Ripple Protests Could Topple U.S. Allies


Tunisia has brought a blast of reality to Mideast politics. Aging autocrats have been put on notice they can no longer count on docile citizens.

But is an era of unrest approaching? Will the winds of change sweep east along the Maghreb and bring down regimes from North Africa to the Levant and even the Arabian Peninsula?

Beyond doubt, those winds are blowing. Across the region they are being driven by the same social and economic factors, including high unemployment, a booming birth rate, and exploding food prices.
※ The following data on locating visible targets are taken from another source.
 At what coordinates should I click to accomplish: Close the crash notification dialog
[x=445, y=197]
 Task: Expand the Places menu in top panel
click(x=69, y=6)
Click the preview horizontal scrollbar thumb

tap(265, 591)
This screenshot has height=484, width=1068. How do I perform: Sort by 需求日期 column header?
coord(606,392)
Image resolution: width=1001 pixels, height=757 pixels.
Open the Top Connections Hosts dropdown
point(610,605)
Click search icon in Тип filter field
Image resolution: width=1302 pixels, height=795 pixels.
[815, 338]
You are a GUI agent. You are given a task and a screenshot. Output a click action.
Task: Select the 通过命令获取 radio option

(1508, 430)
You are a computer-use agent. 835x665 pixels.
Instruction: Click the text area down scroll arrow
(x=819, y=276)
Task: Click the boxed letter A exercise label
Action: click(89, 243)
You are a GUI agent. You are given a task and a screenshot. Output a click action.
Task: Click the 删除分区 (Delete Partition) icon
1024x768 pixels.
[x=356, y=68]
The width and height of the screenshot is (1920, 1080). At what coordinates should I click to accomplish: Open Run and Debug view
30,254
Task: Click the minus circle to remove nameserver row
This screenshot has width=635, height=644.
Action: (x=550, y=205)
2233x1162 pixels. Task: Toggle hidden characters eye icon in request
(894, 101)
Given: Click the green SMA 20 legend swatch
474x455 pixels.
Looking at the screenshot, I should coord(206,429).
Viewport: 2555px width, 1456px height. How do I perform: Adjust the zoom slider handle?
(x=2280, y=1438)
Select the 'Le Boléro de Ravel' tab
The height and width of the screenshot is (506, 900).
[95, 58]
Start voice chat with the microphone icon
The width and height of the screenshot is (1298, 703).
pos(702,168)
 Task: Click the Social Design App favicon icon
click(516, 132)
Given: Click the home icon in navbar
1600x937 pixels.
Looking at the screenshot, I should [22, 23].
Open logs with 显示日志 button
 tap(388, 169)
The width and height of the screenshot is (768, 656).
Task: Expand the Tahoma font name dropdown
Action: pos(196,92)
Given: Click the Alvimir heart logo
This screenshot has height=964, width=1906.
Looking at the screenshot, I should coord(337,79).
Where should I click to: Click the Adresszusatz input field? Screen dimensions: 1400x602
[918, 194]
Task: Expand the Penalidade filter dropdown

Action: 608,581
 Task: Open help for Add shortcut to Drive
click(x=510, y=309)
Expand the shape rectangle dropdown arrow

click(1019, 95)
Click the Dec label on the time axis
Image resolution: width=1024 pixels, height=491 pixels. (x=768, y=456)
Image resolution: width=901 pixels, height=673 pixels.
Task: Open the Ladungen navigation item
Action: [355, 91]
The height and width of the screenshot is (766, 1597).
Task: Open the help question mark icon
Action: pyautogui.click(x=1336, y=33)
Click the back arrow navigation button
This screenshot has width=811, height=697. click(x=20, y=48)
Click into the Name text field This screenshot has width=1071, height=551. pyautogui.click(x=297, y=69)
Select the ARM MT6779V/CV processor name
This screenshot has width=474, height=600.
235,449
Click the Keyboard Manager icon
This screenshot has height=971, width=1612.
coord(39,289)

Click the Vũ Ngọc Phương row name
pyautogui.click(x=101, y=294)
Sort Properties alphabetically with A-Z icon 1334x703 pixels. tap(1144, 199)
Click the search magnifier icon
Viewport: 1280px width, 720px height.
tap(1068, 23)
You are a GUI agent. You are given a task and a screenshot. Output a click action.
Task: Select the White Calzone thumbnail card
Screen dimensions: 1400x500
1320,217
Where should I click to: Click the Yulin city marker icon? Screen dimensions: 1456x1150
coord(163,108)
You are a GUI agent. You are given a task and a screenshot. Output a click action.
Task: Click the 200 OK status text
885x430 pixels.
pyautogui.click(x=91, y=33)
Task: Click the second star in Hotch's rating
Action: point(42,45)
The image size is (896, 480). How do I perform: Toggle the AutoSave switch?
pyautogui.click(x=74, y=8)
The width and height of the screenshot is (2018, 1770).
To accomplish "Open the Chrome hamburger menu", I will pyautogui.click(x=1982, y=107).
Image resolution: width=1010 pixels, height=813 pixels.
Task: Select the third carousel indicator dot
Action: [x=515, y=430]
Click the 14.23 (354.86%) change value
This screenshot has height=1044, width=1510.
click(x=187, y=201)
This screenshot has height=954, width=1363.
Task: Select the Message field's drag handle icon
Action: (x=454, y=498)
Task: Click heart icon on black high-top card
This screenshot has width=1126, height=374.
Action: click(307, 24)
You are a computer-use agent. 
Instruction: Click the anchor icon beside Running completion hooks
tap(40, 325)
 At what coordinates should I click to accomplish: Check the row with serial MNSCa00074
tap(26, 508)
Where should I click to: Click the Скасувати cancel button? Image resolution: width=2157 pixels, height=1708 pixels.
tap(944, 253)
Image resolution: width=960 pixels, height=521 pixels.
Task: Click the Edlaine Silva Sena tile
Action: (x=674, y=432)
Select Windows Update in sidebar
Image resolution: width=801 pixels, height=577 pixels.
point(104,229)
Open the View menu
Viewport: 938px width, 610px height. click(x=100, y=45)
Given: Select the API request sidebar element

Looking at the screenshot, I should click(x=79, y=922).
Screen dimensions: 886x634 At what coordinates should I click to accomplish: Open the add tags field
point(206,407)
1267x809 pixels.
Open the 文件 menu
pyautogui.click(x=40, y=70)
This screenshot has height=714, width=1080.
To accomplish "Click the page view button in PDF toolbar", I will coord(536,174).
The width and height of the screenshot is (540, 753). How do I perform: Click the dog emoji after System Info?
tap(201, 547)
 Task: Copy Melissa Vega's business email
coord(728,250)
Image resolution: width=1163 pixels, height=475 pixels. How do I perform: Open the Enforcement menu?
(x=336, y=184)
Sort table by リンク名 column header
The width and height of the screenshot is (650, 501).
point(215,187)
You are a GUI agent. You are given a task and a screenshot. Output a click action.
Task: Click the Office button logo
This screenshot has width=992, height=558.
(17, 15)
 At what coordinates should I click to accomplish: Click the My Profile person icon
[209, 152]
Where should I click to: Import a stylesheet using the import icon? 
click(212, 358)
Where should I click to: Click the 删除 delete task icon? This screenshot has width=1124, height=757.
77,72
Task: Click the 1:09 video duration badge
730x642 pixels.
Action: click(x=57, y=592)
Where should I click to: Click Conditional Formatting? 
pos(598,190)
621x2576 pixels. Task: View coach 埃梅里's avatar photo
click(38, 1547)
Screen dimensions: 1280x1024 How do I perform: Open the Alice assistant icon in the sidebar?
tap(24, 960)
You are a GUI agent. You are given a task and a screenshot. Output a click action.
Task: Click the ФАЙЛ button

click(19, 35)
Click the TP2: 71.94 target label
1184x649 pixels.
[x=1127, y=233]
According to the International Monetary Fund, if chronic unemployment and the social tensions that accompany it are to be avoided the Middle East needs to create another 18 million jobs in the next 10 years. From where they stand today that's a very tall order indeed.

Amre Moussa, the Arab League secretary-general and former Egyptian foreign minister, warned regional leaders last week: ""It is on everybody's mind that the Arab spirit is broken. The Arab spirit is down by poverty, unemployment and the general decline in the real indicators of development.""

Regional parties like the moderate Islamists in the Muslim Brotherhood, scent opportunity. ""The same disease is in all Arab countries, we have different degrees only but the same origin of the disease, it is the same dictatorship, lack of democracy, lack of freedom restrictions on civil society,"" Esam el-Erian, spokesman for Egypt's Muslim Brotherhood said.

In Egypt as in other countries in the region the Muslim Brotherhood faces constant government harassment.Hosni Mubarak, the 82-year-old Egyptian president, fears their populist power. He allows them and other opponents of his regime a very limited political voice, enough he hopes to defuse anger at the monopoly of power he has exercised over 30 years in power.